Business and Financial Law

Does a Chapter 13 Trustee Monitor Income? What to Know

In Chapter 13 bankruptcy, the trustee actively monitors your income throughout your repayment plan — here's what you're required to report and what happens if things change.

The Chapter 13 trustee assigned to your case monitors your income from the day you file through every year of your repayment plan. Federal law requires you to submit an annual income-and-expense statement, under penalty of perjury, for as long as the plan is active. That annual snapshot, combined with your tax returns and the trustee’s own review tools, gives the trustee a clear picture of whether your financial situation has changed enough to warrant adjusting what you pay each month.

What the Trustee Does in Your Chapter 13 Case

The Chapter 13 trustee is essentially the administrator of your repayment plan. You make your monthly payments to the trustee, and the trustee distributes those funds to your creditors according to the confirmed plan.1United States Courts. Chapter 13 Bankruptcy Basics Beyond collecting and distributing money, the trustee reviews your initial bankruptcy paperwork, evaluates whether your proposed plan meets legal requirements, and monitors your compliance throughout the case. If something looks off, the trustee can raise the issue with the court or request changes to your plan.

WHAT YOU NEED TO DO:
A. According to the article about Chapter 13 trustees, how often must you submit an income-and-expense statement while the plan is active?
B. Pick up the article about Chapter 13 trustees after its final sentence and keep it going.
The lines that come next have no connection to the article about Chapter 13 trustees.

INFORMATION SUPPLIED:

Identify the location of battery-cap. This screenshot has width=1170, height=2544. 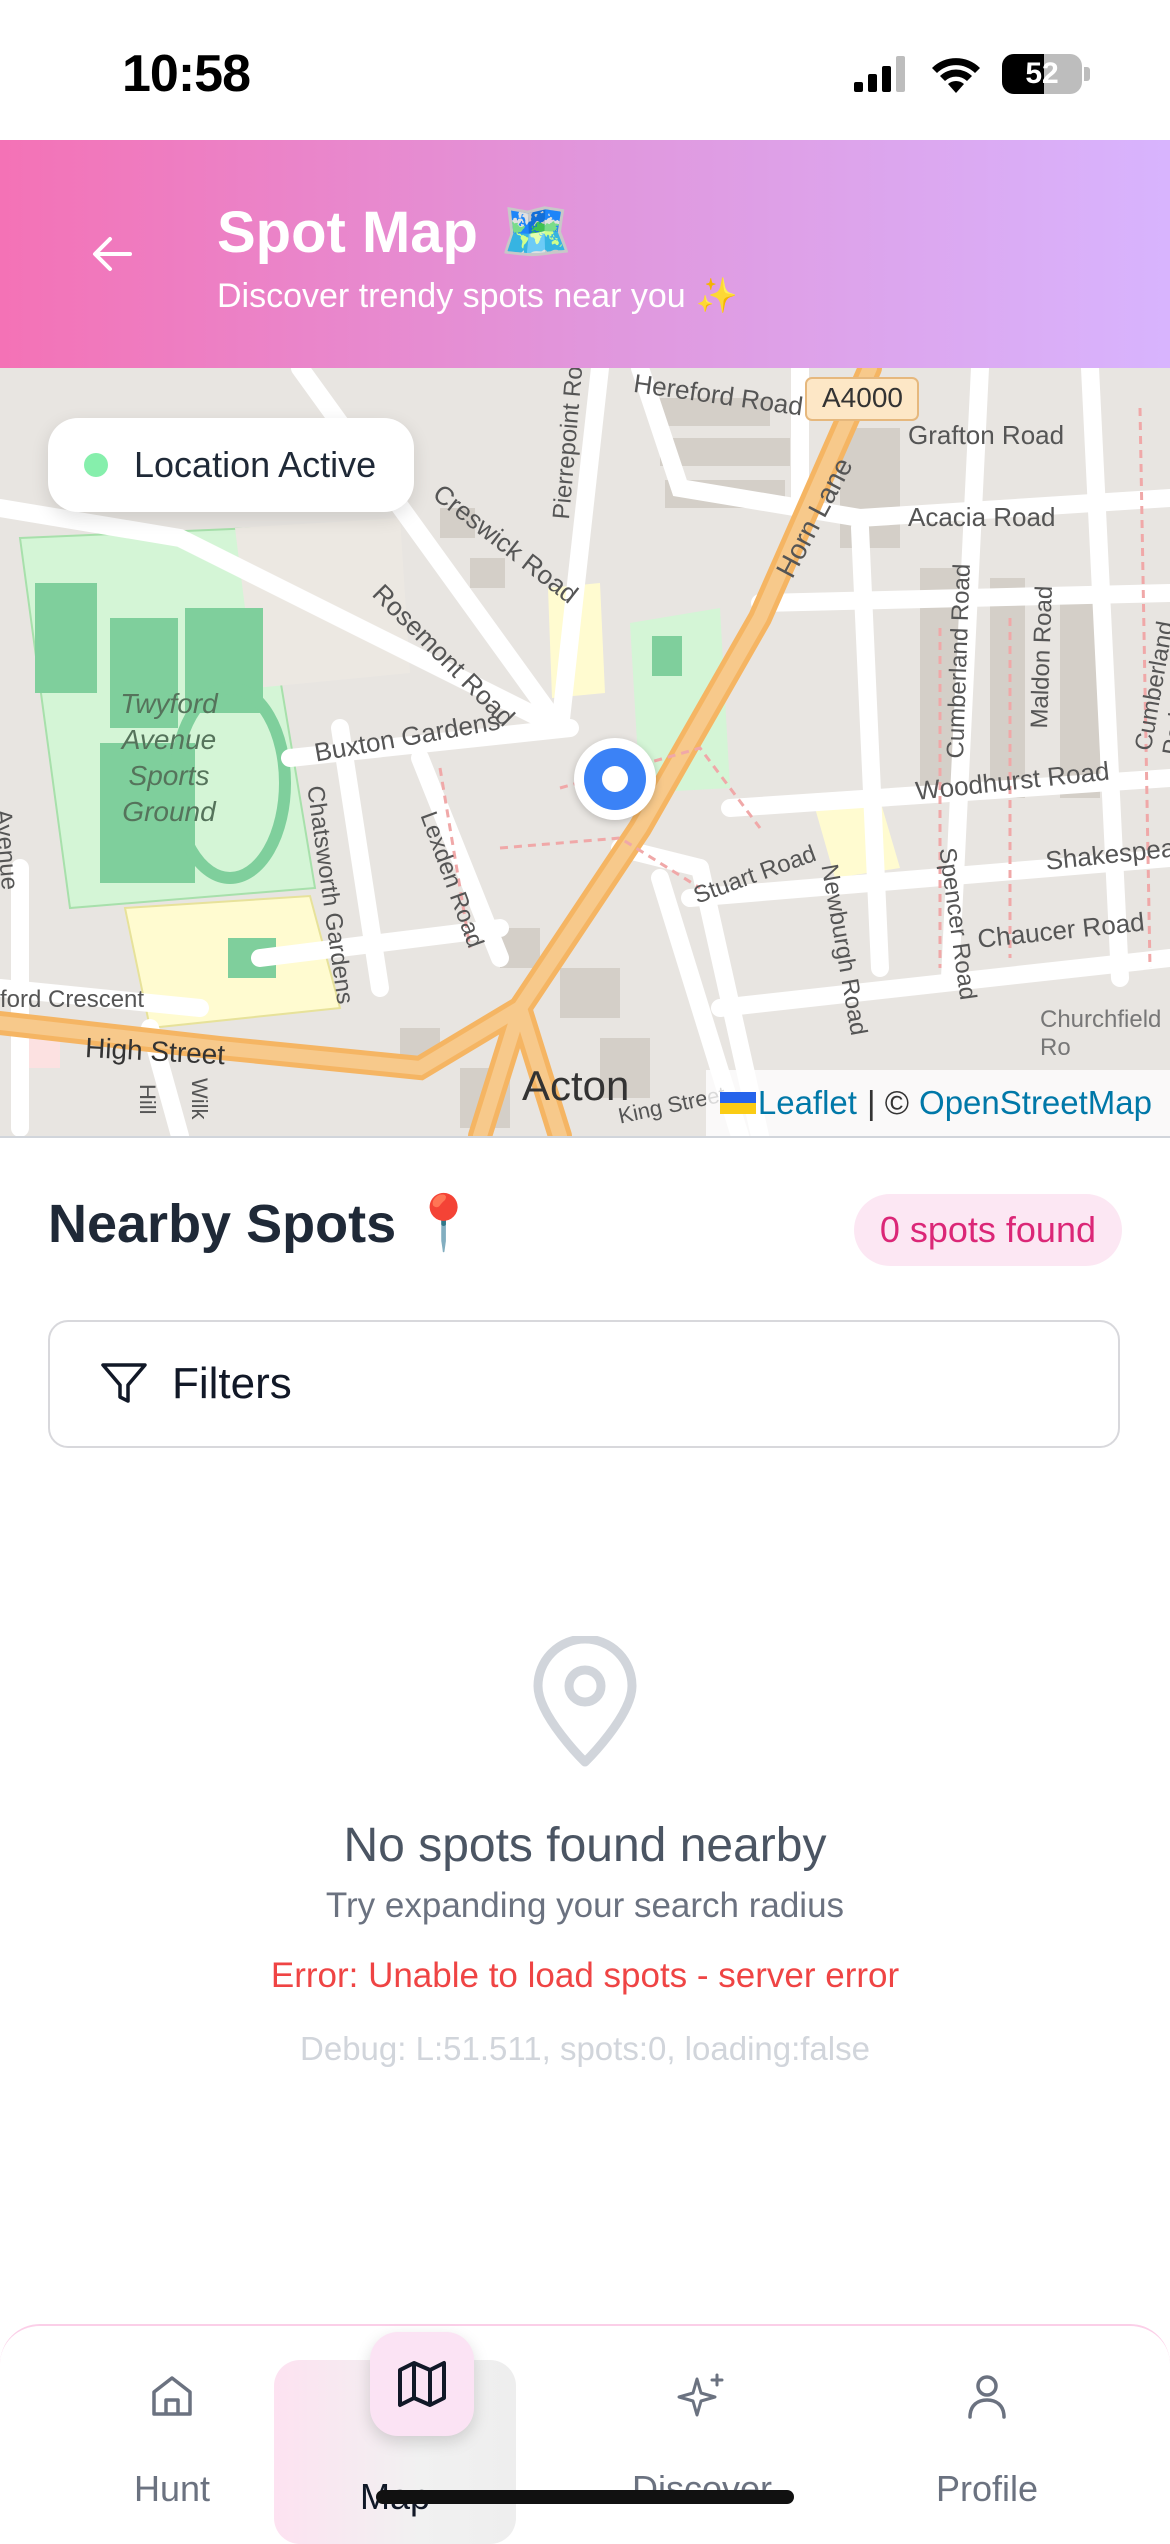
(1087, 74).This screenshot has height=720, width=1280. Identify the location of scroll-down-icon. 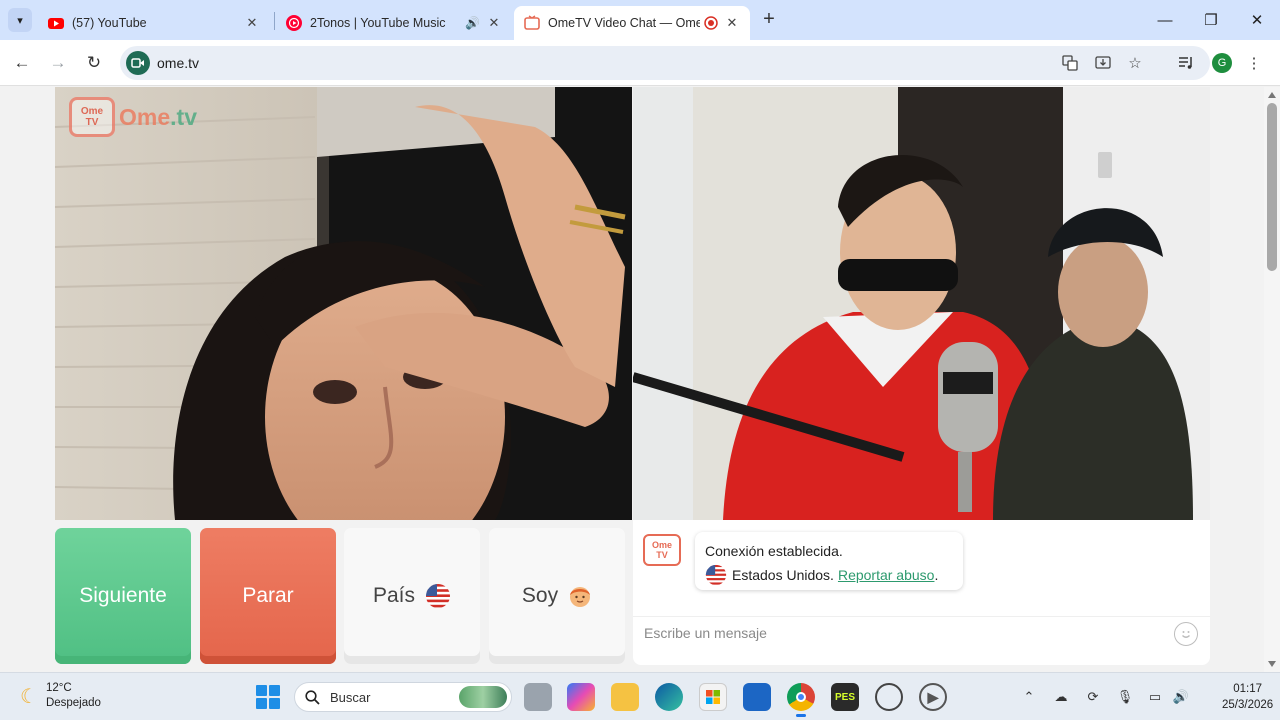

YOUR RESPONSES:
A. Once a year, under penalty of perjury, for as long as the plan is active.

B.
How Your Income Is Assessed When You File

Before the court confirms your repayment plan, the trustee and the court need a detailed picture of your finances. Two main documents provide that picture at the start of the case.

Schedule I and Schedule J

Schedule I is a detailed income form listing your wages, self-employment earnings, government benefits, pension income, investment returns, and any other money coming in regularly.2United States Courts. Official Form 106I Schedule I Your Income Schedule J captures your monthly expenses. The difference between the two is your disposable income, and that number drives how much you pay into the plan each month.

Form 122C and the Commitment Period

You also complete Official Form 122C-1, which calculates your current monthly income and compares it to the median income for a household of your size in your state. If your income falls below the state median, your plan runs for three years. If it’s at or above the median, you’re generally looking at a five-year plan. Form 122C-2 then calculates your disposable income by subtracting allowed expenses, and the plan must commit all of that projected disposable income to paying unsecured creditors during the applicable commitment period.3Office of the Law Revision Counsel. 11 USC 1325 – Confirmation of Plan This “all disposable income” requirement is the reason the trustee has such a strong interest in tracking what you earn throughout your case.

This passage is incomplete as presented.